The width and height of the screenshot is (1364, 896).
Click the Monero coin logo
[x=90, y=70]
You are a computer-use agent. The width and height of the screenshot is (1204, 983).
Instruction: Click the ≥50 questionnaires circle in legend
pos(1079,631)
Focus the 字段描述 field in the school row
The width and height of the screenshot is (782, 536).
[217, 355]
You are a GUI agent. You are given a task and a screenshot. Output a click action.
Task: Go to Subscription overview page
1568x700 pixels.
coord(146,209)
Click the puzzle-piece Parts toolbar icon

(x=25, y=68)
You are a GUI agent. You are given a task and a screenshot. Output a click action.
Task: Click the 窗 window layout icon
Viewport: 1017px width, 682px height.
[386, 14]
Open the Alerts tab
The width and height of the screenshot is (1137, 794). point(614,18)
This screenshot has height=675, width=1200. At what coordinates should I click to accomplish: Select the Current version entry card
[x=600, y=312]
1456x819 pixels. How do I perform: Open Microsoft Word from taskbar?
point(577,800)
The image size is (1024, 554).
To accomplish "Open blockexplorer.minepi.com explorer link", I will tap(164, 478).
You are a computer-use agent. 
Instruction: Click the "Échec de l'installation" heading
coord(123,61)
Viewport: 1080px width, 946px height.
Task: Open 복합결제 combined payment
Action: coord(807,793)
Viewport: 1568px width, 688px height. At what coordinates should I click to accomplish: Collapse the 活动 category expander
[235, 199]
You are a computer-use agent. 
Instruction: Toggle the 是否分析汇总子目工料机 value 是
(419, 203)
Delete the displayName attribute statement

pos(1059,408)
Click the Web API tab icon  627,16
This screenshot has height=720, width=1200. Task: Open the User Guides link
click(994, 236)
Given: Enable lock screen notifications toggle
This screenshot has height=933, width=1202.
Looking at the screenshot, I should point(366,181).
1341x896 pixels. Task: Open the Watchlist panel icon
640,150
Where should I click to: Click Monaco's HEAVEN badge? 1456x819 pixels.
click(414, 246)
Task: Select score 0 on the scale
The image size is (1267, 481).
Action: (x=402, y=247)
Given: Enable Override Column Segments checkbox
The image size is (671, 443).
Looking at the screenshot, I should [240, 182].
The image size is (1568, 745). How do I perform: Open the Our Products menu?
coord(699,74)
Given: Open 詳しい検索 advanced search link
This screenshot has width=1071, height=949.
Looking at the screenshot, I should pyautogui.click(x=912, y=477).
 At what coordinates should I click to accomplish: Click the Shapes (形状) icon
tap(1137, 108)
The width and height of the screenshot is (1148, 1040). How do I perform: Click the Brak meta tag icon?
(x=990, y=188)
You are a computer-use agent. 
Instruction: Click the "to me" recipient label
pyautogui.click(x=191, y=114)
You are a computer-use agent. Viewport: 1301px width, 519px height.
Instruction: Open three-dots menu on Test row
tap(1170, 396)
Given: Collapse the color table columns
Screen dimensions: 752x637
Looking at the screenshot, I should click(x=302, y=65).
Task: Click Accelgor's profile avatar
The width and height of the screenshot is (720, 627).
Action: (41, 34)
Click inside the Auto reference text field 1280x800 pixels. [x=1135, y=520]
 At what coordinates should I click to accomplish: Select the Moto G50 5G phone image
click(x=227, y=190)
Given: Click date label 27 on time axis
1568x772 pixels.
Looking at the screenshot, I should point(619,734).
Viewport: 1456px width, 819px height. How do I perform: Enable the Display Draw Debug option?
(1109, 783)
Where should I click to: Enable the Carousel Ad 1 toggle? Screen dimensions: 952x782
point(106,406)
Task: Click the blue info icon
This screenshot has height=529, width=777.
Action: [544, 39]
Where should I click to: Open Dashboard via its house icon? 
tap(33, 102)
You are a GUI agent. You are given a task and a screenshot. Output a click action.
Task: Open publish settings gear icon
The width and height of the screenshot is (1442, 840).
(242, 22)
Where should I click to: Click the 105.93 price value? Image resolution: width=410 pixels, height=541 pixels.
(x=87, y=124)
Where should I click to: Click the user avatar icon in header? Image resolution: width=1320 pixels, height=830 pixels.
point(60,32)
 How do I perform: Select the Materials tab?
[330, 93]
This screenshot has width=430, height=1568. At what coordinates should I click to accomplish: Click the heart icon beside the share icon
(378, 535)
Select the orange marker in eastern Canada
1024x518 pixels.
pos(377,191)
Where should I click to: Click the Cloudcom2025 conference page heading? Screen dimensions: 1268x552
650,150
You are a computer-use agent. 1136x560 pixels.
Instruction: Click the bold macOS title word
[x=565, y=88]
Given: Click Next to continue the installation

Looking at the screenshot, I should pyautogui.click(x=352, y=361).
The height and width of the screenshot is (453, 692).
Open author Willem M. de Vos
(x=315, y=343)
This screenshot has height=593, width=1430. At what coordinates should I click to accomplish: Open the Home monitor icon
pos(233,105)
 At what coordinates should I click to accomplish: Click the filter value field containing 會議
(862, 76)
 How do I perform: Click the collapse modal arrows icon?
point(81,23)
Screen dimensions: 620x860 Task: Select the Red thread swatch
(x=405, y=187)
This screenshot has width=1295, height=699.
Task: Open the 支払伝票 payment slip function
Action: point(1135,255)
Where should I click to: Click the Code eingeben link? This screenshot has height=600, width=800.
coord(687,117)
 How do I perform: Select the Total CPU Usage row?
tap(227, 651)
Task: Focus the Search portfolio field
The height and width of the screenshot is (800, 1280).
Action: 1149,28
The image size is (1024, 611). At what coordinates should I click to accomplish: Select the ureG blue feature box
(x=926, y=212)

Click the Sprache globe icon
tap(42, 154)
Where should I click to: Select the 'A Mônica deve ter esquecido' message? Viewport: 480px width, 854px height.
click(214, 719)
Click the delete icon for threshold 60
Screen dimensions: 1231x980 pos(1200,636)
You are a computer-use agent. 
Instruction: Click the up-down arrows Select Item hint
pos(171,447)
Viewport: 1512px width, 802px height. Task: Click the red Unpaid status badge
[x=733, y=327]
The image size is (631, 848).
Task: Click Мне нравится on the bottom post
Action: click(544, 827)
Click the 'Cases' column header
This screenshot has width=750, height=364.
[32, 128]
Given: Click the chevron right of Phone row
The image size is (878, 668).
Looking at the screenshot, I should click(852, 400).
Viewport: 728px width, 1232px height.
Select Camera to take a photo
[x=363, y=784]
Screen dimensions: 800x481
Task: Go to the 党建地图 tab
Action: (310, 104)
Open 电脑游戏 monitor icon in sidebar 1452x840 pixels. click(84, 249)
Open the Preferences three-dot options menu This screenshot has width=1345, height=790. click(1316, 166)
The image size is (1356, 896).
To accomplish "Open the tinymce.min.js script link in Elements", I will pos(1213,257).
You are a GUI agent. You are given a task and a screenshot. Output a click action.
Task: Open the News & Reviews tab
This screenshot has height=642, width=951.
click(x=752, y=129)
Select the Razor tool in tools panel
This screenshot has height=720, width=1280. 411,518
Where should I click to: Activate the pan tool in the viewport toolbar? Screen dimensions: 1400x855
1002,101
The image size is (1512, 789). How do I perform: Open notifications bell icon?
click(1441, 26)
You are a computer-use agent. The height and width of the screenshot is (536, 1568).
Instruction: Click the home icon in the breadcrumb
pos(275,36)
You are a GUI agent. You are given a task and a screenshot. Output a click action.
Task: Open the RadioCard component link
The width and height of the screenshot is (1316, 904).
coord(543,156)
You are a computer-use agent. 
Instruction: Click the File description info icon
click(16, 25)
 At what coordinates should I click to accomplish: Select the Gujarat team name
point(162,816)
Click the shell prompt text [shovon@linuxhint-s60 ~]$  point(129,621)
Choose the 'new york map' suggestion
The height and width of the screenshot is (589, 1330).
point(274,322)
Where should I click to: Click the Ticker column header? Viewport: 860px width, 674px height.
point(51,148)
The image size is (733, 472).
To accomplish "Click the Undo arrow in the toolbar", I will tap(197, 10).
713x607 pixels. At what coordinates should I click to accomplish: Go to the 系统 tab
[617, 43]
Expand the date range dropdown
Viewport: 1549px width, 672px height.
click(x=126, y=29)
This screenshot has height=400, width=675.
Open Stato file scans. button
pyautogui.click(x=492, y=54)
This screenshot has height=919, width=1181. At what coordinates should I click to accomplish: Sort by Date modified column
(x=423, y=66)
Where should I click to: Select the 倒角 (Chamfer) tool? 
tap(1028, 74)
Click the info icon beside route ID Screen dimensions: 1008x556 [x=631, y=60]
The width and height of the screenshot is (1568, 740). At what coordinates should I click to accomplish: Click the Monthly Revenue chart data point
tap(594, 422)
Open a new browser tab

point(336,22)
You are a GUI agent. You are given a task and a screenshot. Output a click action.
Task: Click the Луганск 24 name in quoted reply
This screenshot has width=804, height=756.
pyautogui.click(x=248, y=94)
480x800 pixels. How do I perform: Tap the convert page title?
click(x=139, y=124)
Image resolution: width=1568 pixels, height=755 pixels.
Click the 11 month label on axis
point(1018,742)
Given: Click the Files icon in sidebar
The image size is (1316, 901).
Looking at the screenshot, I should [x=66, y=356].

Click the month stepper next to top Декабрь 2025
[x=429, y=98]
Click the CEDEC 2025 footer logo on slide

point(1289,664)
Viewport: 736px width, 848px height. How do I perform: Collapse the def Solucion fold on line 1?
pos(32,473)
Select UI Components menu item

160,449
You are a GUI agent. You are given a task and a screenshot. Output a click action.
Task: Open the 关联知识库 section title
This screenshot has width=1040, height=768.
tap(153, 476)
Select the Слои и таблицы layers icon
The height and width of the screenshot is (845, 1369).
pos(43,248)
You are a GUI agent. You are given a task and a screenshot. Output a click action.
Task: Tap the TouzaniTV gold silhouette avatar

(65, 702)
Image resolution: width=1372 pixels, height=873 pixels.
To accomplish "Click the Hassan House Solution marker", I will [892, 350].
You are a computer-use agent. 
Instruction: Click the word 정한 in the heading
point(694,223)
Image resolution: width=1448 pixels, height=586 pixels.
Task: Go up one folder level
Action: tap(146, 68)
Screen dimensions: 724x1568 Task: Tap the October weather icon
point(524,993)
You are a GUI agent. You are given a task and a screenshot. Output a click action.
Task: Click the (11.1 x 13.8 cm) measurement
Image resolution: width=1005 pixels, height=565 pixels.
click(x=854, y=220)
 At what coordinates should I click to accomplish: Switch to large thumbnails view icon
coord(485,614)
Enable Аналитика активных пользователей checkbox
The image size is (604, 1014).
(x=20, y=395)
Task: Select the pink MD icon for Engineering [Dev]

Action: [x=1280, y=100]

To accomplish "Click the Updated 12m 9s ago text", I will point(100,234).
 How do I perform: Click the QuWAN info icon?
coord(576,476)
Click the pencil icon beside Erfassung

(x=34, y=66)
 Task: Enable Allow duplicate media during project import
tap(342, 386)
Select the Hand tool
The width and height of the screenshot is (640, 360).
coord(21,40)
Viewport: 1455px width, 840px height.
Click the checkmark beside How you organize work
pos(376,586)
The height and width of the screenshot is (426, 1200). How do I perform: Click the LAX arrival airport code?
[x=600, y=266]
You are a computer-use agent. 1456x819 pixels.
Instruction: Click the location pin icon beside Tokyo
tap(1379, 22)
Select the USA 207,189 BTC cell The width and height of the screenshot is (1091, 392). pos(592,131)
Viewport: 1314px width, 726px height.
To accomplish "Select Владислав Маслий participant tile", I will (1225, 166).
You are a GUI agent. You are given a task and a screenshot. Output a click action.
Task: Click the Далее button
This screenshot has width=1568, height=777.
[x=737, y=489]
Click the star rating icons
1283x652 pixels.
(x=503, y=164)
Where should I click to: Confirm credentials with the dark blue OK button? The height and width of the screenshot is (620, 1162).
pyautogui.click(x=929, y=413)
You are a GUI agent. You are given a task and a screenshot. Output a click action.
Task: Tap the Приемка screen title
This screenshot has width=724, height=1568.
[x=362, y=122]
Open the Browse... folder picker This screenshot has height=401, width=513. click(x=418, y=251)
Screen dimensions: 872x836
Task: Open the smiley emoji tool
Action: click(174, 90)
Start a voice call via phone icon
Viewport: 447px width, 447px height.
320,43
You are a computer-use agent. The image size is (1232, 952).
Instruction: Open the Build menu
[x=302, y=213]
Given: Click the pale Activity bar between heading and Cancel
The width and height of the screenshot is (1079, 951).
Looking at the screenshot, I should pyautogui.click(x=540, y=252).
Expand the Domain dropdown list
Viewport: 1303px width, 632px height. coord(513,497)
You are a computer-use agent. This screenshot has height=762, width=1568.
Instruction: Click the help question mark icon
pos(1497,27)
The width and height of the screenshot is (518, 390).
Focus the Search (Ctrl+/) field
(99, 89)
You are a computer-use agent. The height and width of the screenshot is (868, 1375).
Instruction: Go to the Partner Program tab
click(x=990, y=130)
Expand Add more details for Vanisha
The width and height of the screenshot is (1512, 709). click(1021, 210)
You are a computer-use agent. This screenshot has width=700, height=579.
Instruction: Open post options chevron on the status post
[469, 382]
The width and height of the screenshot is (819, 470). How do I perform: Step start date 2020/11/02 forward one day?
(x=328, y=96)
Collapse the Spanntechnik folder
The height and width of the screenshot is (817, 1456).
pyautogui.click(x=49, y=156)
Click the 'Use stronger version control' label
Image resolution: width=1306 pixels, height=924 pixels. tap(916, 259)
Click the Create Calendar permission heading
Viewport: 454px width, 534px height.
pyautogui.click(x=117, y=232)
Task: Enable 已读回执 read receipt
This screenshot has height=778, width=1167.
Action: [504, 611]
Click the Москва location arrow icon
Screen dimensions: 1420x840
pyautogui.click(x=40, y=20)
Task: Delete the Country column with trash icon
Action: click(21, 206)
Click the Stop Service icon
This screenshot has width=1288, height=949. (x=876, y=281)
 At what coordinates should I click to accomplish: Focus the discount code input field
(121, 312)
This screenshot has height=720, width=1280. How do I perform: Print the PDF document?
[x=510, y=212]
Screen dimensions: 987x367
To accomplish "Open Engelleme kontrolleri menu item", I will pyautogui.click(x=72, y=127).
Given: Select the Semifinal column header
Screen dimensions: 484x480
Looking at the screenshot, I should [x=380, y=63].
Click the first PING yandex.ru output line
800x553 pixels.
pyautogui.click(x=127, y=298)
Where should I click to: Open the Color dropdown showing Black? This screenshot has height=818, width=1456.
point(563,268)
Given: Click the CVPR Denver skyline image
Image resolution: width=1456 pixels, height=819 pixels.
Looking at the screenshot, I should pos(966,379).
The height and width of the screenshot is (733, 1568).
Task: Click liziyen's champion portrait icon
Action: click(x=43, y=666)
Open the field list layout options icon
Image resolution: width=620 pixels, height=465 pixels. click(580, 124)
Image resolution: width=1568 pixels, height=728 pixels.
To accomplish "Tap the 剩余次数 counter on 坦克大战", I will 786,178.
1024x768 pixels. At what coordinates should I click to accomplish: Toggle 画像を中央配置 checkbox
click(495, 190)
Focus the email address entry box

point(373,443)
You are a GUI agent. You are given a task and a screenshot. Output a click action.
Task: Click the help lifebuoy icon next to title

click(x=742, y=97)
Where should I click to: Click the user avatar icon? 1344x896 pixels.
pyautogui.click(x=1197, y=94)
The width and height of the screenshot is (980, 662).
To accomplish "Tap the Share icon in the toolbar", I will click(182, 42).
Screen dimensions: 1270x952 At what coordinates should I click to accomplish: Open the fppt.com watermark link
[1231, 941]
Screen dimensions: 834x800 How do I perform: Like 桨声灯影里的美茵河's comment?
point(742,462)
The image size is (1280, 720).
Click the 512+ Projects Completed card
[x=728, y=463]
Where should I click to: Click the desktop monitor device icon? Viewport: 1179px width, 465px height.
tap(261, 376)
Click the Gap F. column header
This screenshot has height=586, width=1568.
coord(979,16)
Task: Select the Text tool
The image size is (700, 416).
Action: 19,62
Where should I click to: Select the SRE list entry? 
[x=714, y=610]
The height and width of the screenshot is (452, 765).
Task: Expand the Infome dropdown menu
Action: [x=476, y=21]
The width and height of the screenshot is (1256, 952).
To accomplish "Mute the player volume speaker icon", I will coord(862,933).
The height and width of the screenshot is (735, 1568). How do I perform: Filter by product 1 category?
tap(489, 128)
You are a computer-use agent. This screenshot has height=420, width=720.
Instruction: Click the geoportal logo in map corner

□ □ □ □

ÉNONCÉ
Recopiez les lignes allant de celle qui contient « The width and height of the screenshot is (819, 470). » jusqu'à celle qui contient « point(563,268) » en substituant « Display » à « Viewport », sans rien changer d'autre.

RÉSULTAT OBTENU
The width and height of the screenshot is (819, 470). How do I perform: Step start date 2020/11/02 forward one day?
(x=328, y=96)
Collapse the Spanntechnik folder
The height and width of the screenshot is (817, 1456).
pyautogui.click(x=49, y=156)
Click the 'Use stronger version control' label
Image resolution: width=1306 pixels, height=924 pixels. tap(916, 259)
Click the Create Calendar permission heading
Display: 454px width, 534px height.
pyautogui.click(x=117, y=232)
Task: Enable 已读回执 read receipt
This screenshot has height=778, width=1167.
Action: [504, 611]
Click the Москва location arrow icon
Screen dimensions: 1420x840
pyautogui.click(x=40, y=20)
Task: Delete the Country column with trash icon
Action: click(21, 206)
Click the Stop Service icon
This screenshot has width=1288, height=949. (x=876, y=281)
 At what coordinates should I click to accomplish: Focus the discount code input field
(121, 312)
This screenshot has height=720, width=1280. How do I perform: Print the PDF document?
[x=510, y=212]
Screen dimensions: 987x367
To accomplish "Open Engelleme kontrolleri menu item", I will pyautogui.click(x=72, y=127).
Given: Select the Semifinal column header
Screen dimensions: 484x480
Looking at the screenshot, I should [x=380, y=63].
Click the first PING yandex.ru output line
800x553 pixels.
pyautogui.click(x=127, y=298)
Where should I click to: Open the Color dropdown showing Black? This screenshot has height=818, width=1456.
point(563,268)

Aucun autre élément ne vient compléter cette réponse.